- AI-driven training model achieved over 90% accuracy in detecting key points like foot placement and movement patterns in youth football players.
- Key success factors for implementing AI in campus football include policy support, technological infrastructure, and teacher readiness.
- Study demonstrates that deep learning enhances training effectiveness, offering coaches objective insights and paving the way for smarter sports development in China.
China is embracing cutting-edge technology in its efforts to develop future football stars, with a recent study highlighting how deep learning and artificial intelligence (AI) can transform youth football training. The research focused on optimizing training efficiency and outcomes through advanced AI technologies, particularly deep learning convolutional neural networks (CNNs).
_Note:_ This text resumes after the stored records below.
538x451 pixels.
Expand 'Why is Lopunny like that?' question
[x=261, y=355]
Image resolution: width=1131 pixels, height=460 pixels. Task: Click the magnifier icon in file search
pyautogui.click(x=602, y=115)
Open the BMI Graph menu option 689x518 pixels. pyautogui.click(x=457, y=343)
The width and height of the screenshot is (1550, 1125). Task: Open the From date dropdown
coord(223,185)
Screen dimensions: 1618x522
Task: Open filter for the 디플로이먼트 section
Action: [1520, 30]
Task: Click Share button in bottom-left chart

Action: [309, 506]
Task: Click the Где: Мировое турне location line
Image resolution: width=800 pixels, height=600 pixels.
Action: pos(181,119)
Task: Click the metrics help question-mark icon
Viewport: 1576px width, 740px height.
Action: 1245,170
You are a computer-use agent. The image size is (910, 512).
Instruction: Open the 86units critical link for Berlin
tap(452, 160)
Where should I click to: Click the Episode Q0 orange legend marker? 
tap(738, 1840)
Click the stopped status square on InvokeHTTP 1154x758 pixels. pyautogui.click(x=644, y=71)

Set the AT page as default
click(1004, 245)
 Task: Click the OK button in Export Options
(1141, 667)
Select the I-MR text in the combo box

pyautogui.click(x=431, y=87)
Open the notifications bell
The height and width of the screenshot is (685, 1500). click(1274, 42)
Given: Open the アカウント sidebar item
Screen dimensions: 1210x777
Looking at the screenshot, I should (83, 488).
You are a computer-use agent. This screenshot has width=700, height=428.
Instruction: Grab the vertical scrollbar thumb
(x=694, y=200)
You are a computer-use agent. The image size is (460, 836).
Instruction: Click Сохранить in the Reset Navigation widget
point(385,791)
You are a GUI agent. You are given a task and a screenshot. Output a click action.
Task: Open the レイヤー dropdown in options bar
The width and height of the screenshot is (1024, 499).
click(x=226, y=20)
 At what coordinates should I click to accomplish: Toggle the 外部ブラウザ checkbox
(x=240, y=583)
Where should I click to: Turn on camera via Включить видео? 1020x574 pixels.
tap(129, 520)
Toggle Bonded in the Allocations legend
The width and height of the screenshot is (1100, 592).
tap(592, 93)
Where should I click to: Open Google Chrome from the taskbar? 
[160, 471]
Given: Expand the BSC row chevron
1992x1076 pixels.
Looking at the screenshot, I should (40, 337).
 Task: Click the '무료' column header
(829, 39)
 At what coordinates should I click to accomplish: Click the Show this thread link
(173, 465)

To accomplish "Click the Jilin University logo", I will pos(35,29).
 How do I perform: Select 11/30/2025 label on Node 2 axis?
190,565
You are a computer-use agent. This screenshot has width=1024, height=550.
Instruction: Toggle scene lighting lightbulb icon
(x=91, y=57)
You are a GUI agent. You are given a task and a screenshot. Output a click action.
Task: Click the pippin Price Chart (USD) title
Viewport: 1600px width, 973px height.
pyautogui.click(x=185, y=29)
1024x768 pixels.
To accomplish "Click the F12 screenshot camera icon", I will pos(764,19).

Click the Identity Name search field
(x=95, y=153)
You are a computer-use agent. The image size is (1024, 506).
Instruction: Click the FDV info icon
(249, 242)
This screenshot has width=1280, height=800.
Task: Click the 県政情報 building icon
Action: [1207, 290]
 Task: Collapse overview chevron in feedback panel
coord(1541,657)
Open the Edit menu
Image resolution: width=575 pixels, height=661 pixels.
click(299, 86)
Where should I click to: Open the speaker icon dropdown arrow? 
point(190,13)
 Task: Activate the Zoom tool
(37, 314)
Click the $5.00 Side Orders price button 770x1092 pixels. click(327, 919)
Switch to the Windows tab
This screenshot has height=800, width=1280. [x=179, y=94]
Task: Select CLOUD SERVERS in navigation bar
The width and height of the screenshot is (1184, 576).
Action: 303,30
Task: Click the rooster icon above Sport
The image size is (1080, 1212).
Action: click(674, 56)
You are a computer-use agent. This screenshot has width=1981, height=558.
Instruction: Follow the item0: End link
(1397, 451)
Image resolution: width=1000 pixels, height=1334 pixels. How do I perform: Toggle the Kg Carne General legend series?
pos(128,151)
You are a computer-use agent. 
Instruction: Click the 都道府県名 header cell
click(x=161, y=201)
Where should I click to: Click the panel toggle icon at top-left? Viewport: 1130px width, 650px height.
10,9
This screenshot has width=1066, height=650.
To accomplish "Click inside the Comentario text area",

These technologies were applied to analyze player movements and build a key point detection model capable of tracking critical physical metrics during football training.
The model demonstrated a high level of accuracy, achieving over 90% in critical point prediction, and maintaining low error margins for key metrics such as foot placement and curve positioning. This level of precision allows coaches to better understand player performance and tailor their training regimens accordingly. The study also found that the visibility of key points in youth football training poses minimal difficulty, indicating that the AI model can effectively process and analyze visual data from training sessions.
To evaluate practical applications, researchers consulted with five technology companies and thirty sports educators. Their findings revealed that the integration of AI into campus football is influenced by multiple factors, including technological readiness, policy frameworks, and public perception. Notably, both schools and tech firms highlighted the importance of hardware infrastructure, such as high-resolution cameras and processing units, in successfully implementing AI solutions on campus.
The motivation behind the study stems from the limitations of traditional training methods, which often depend heavily on subjective observations by coaches. These methods lack the ability to process complex datasets and fail to provide consistent, quantifiable feedback. By contrast, AI-driven models can analyze large volumes of data in real time, offering coaches valuable insights into player behavior, training effectiveness, and injury prevention.
As interest grows in the fusion of sports and technology, this research sets a benchmark for intelligent football training in China. The integration of deep learning into youth football not only enhances training efficiency and talent development but also contributes to the broader goal of elevating the standard of Chinese football. The study provides a strong foundation for future innovations, positioning AI as a key player in the advancement of sports science and youth athletic development.